Siyanojenik glikozitler, insanlarda olduğu gibi memeliler üzerinde de aynı etkiye sahiptir. Bitkinin kendi zehir üretiminin bütün amacı, otoburların kiraz defnesini yemesini engellemektir. İnekler, koyunlar, keçiler, atlar ve av hayvanları bu nedenle her zaman kurbanlar arasındadır. Yaklaşık bir kilogram kiraz defne yaprağı inekleri öldürür. Bu nedenle kiraz defnesi, mera sınırları ve çayır çitleri dikmek için uygun değildir. Yapraklar hayvanlara verilmemelidir. Bahçede bulunan kobay ve tavşan gibi kemirgenler de kiraz defnesinden uzak tutulmalıdır. Genellikle yaprak yemedikleri veya meyveleri çiğnemedikleri için köpeklerin veya kedilerin zehirlenmesi olası değildir. Kuşlar kiraz defne meyveleri ile beslenir, ancak zehirli çekirdekleri salgılar.
Porsuk ağaçları da (Taxus) bahçedeki popüler ama zehirli bitkilerden biridir. Porsuk ağacının zehir savunması kiraz defnesine çok benzer. Ayrıca bitkinin tüm kısımlarında siyanojenik glikozitleri depolar. Ek olarak, son derece zehirli alkaloid Taxin B vardır. Porsuk ağacı ayrıca meyvenin çekirdeğindeki zehrin çoğunu taşır. Kiraz defnesinin aksine, porsuk ağacının üzerindeki iğneler de oldukça zehirlidir. Burada çocuklar porsuk dallarıyla oynayıp parmaklarını ağızlarına sokarlarsa zaten risk altındadır. B taksininin öldürücü dozu, vücut ağırlığının kilogramı başına yarım miligram ila bir buçuk miligramdır. Yaklaşık 50 porsuk iğnesi tüketmek bir insanı öldürmek için yeterlidir. İğneler ezilirse, zehirin etkinliği beş kat artar. Karşılaştırıldığında, benzer bir verimlilik düzeyi elde etmek için büyük bir salata kasesi kiraz defne yaprağı yemeniz gerekir.
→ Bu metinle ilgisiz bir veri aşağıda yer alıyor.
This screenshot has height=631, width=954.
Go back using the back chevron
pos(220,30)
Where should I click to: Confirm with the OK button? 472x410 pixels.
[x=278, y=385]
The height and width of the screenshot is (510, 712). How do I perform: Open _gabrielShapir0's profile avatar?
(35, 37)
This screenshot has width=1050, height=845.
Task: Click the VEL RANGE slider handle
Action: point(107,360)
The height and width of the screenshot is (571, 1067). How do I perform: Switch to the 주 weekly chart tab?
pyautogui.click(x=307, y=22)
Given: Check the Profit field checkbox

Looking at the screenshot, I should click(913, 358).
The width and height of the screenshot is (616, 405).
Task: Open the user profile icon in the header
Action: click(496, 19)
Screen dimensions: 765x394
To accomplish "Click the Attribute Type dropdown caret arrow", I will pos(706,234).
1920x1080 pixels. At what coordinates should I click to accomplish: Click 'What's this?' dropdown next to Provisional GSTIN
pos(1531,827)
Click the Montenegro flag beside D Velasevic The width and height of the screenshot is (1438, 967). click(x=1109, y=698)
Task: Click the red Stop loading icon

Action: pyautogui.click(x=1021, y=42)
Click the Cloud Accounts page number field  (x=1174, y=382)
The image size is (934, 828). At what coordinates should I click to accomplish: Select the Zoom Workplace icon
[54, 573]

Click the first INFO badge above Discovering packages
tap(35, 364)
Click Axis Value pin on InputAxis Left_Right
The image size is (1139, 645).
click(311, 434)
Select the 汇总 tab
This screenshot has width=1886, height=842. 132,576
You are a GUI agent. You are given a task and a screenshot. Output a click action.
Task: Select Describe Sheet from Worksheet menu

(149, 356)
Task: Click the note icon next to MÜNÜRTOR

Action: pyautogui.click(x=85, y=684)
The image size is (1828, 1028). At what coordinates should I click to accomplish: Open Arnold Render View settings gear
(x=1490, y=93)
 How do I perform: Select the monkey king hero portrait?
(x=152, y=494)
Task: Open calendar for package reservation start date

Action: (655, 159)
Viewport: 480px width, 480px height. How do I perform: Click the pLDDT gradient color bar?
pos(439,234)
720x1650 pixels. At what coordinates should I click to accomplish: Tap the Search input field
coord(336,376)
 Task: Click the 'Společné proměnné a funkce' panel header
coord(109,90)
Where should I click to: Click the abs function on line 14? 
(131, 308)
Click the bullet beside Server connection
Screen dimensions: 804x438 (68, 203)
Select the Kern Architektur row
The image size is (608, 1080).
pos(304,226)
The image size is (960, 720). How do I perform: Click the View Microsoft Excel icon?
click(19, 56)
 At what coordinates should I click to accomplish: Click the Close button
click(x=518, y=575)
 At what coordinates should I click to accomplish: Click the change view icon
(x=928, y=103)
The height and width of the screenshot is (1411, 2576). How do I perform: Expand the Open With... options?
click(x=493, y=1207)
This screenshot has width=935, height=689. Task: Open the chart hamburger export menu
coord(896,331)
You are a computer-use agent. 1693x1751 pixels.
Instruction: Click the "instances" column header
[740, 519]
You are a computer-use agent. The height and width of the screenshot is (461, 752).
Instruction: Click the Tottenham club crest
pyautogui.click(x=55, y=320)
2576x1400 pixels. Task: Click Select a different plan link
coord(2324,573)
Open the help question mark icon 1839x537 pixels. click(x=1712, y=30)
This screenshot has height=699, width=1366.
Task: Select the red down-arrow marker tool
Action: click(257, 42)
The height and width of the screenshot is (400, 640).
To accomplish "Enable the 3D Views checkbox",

Kiraz defnesi bitkinin her yerinde toksik maddeler içerir. Ancak bunlar sadece bitkiler zarar gördüğünde serbest bırakılır. Bahçedeki Prunus laurocerasus ile yapraklar, meyveler ve ahşap ile cilt teması tamamen zararsızdır. Ağacın yaprakları dikkatli bir şekilde çiğnenirse, ki bu insanlar genellikle yapmazlar, bulantı ve kusma gibi belirtiler hızla ortaya çıkar - açık bir uyarı sinyali. Ham posayı yemek, yaprakları yemeye benzer bir etkiye sahiptir. Bununla birlikte, içindeki zehir konsantrasyonu daha düşüktür. Meyvenin içindeki çekirdekler büyük tehlike arz ediyor. Ezilmiş halde çok zehirlidirler. Ancak, aşırı derecede sert olduklarından, tüketilseler bile gerçek zehirlenme belirtileri çok nadirdir. Kural olarak, çekirdekler sindirilmeden atılır.
Bu arada: Badem ağacı (Prunus dulcis), kiraz defnesinin kardeş bitkisidir. Çekirdeğin tüketildiği Prunus cinsinin birkaç ürününden biridir. Karşılık gelen çeşitler söz konusu olduğunda, sözde tatlı bademler, içerdiği toksin amigdalin konsantrasyonu o kadar düşüktür ki, daha büyük miktarlarda tüketilmesi en hafif sindirim sorunlarına neden olur. Bununla birlikte, bademlerden birinin veya diğerinin tadı acı olabilir - daha yüksek bir amigdalin içeriğinin işareti. Acı badem ise yüzde beşe kadar amigdalin içerir ve bu nedenle ham hallerinde aşırı derecede toksiktir. Esas olarak acı badem yağının çıkarılması için yetiştirilirler. Siyanojenik glikozitler, yalnızca ısıl işlemle büyük ölçüde yok edilir.